JEFFERSON CITY, Mo. (AP) -- Missouri Chief Justice Michael Wolff renewed his push Wednesday for lawmakers to approve pay raises for judges.
Delivering the annual State of the Judiciary address before a joint House and Senate, Wolff said a lack of resources is one of the biggest challenges facing Missouri courts and endorsed a plan that would increase salaries by $1,200, plus an additional 4 percent.
The pay raise, Wolff said during his speech, "is essential to our continued ability to attract highly qualified and well-motivated men and women to judicial service. Seven years without one penny of increase is too long."
The Citizens' Commission on Compensation in November recommended a pay raise for judges and elected officeholders. Although the commission has existed for more than 10 years, lawmakers have often ignored or refused to budget for the pay raises approved by the commission. A constitutional amendment approved by voters last fall would put the recommendations into effect unless two-thirds of the House and Senate vote to overrule the commission.
As head of the Supreme Court, Wolff makes $125,499 a year. The other judges on the Supreme Court earn $123,000, local circuit judges make $108,000 and associate circuit judges earn $96,000.
Both Republican and Democratic legislative leaders have expressed concern about the proposed pay increase because of its size and because it links lawmakers with judges.
Rep.
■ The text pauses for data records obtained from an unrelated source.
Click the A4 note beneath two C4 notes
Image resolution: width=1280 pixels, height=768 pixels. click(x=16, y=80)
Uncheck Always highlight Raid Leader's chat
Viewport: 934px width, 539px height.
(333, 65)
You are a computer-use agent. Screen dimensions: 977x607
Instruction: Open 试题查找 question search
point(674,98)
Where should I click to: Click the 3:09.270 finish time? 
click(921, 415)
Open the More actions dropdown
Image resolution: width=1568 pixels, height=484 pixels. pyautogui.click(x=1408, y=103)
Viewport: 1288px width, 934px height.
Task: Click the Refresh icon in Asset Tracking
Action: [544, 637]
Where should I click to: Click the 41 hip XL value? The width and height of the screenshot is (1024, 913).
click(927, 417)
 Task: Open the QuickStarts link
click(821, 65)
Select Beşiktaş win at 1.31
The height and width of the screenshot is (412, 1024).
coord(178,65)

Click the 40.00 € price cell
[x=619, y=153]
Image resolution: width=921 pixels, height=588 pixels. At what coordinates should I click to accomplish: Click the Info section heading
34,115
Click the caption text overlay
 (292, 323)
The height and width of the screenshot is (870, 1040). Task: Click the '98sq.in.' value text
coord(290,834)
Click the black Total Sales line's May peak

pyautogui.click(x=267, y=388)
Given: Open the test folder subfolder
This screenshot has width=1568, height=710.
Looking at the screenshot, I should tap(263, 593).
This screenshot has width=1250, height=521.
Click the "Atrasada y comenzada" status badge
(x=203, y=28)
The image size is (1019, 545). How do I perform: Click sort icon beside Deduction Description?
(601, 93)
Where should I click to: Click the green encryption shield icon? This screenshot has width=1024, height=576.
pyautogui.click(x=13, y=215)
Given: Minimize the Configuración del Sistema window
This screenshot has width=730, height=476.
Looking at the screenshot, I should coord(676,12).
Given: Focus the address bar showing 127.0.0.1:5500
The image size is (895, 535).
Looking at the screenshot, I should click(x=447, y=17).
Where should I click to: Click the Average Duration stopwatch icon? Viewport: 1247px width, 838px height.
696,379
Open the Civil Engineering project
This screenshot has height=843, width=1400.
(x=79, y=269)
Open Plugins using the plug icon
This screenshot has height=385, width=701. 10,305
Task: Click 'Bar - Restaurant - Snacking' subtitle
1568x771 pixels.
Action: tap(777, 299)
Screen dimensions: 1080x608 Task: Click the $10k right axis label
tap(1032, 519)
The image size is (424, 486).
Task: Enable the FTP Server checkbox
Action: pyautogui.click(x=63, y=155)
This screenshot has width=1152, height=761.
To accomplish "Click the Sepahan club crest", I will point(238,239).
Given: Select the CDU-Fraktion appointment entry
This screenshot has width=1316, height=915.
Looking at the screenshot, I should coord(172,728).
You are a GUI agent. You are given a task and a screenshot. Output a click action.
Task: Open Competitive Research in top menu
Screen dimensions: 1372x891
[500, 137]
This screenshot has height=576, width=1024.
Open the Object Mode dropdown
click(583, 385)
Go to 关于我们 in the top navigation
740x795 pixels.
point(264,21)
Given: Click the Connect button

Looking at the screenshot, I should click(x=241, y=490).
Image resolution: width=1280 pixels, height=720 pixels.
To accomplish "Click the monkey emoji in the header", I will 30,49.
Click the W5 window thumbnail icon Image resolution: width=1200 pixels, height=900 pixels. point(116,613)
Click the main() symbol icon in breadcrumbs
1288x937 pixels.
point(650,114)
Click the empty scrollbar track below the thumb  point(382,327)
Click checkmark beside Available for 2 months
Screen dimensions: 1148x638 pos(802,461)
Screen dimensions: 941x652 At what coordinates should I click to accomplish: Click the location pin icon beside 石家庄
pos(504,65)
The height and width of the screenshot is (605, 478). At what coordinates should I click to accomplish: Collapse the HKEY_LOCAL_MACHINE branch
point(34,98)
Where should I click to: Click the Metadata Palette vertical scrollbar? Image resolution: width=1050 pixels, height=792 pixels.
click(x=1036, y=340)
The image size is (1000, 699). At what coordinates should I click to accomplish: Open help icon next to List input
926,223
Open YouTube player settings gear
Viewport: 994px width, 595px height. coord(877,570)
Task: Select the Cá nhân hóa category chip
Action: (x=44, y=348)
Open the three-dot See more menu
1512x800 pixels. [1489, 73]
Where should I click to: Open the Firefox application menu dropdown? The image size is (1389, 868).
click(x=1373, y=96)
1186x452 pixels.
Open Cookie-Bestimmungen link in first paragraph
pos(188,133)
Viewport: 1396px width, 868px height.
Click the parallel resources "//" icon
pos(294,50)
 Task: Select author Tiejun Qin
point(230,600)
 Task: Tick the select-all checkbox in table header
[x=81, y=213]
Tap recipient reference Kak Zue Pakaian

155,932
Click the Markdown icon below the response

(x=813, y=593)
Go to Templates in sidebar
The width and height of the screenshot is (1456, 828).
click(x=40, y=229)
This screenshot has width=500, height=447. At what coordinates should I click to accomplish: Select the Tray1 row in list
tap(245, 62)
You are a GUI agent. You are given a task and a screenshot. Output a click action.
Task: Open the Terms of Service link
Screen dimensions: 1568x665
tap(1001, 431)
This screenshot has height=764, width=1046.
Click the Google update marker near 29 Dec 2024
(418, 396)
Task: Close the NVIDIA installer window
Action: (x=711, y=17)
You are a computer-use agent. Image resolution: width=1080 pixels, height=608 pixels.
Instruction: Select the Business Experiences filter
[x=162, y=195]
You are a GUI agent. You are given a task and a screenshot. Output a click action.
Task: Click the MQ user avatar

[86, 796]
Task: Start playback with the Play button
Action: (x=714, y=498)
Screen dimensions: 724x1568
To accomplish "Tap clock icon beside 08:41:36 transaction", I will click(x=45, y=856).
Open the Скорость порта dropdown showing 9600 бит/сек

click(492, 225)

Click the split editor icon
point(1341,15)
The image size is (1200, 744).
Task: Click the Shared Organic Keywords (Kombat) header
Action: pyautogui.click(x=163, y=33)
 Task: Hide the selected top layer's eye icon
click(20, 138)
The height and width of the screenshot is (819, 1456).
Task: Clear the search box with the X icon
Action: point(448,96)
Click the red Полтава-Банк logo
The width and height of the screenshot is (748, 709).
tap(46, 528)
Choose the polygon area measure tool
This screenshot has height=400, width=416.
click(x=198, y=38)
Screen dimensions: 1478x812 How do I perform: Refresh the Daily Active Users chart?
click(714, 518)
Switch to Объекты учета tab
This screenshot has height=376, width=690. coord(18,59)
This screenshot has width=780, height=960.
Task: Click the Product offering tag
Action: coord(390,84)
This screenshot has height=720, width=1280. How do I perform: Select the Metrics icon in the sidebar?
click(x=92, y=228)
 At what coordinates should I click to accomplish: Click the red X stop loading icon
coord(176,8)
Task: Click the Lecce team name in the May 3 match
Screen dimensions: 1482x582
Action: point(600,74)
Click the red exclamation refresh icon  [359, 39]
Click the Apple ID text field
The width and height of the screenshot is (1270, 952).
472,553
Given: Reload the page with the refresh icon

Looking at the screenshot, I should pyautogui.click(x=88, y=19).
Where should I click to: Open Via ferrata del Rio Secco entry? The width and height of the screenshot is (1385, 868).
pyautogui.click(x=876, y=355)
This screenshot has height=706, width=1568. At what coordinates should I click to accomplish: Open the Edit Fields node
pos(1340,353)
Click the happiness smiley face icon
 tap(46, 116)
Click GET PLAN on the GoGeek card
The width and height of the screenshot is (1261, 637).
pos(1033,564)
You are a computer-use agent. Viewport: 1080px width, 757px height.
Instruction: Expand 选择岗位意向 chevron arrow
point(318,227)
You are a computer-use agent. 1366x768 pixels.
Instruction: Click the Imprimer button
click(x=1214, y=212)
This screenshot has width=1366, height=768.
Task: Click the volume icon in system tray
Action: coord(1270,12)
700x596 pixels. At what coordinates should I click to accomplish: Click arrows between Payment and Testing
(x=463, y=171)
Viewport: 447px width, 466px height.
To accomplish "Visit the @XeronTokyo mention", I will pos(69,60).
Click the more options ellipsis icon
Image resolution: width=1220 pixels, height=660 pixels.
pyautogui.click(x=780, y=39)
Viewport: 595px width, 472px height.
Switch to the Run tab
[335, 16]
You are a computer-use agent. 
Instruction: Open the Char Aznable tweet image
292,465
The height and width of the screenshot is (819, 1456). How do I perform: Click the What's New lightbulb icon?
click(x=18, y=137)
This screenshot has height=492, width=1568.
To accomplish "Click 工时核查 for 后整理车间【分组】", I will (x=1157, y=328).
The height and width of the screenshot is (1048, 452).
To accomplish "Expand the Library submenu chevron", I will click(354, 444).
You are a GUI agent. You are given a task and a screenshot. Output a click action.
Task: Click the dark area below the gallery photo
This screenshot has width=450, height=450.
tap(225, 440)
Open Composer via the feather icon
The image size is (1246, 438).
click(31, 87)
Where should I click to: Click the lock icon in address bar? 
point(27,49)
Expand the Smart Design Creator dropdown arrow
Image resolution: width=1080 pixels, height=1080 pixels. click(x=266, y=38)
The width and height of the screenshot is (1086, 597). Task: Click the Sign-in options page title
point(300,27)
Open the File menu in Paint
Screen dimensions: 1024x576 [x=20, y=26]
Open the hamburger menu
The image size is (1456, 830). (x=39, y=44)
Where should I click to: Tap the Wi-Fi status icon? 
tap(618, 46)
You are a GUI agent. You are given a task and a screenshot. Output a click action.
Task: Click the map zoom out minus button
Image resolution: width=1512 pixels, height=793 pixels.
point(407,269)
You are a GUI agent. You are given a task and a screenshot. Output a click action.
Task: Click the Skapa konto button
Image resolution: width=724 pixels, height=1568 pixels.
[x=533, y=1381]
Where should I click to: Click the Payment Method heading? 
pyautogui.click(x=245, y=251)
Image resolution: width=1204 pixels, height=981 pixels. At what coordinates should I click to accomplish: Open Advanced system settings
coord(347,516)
J.C. Kuessner, who has filed a resolution that would disallow the raises, said he was disappointed the chief justice did not better explain why the salary increases were necessary, especially because lawmakers cannot approve a raise for judges without also giving one to themselves.
Kuessner, D-Eminence, said he thinks the process for approving the raises has been rushed and the compensation commission did not have enough time to gather data from across the state and compare judicial salaries in Missouri with other states.
In the face of increasing criticism directed at the courts at both the state and national level, Wolff blamed a lack of information about judges for some people's lack of confidence in the judiciary and called for the Missouri Bar Association to create a panel of lawyers and non-lawyers to examine how judges are evaluated.
"I believe we should enhance the opportunities for the public to get to know these judges, on whom they vote, and to have an evaluation system that provides timely critiques for the benefit of both the public and our judges," he said.
Wolff said the system for selecting Missouri judges works.
Judges for appellate courts, the Missouri Supreme Court and the state's largest jurisdictions are selected by the governor after a nonpartisan panel recommends three candidates. They then face periodic retention votes. Other trial judges are selected by voters on partisan ballots.
Wolff pointed to the state high court's decision in the famous Dred Scott case as proof of what can happen when judges must respond to politics. In that case, he said, the court went against its own precedents in ruling that a slave who travels into free areas is still a slave.
"The people's confidence that their disputes will be resolved on the basis of the law is a bedrock principle of our constitutional democracy as well as fundamental to our economic system," he said.
Although the American Bar Association study found resource shortages to be the Missouri courts' biggest problem, Wolff told lawmakers that they should wait until all the data comes in this summer before deciding whether new judgeships should be created.
"Do we need more judges? My own guess is that, overall, we have enough judges statewide," Wolff said. "But until the data are available this summer, any guess regarding our judicial personnel is still just a guess."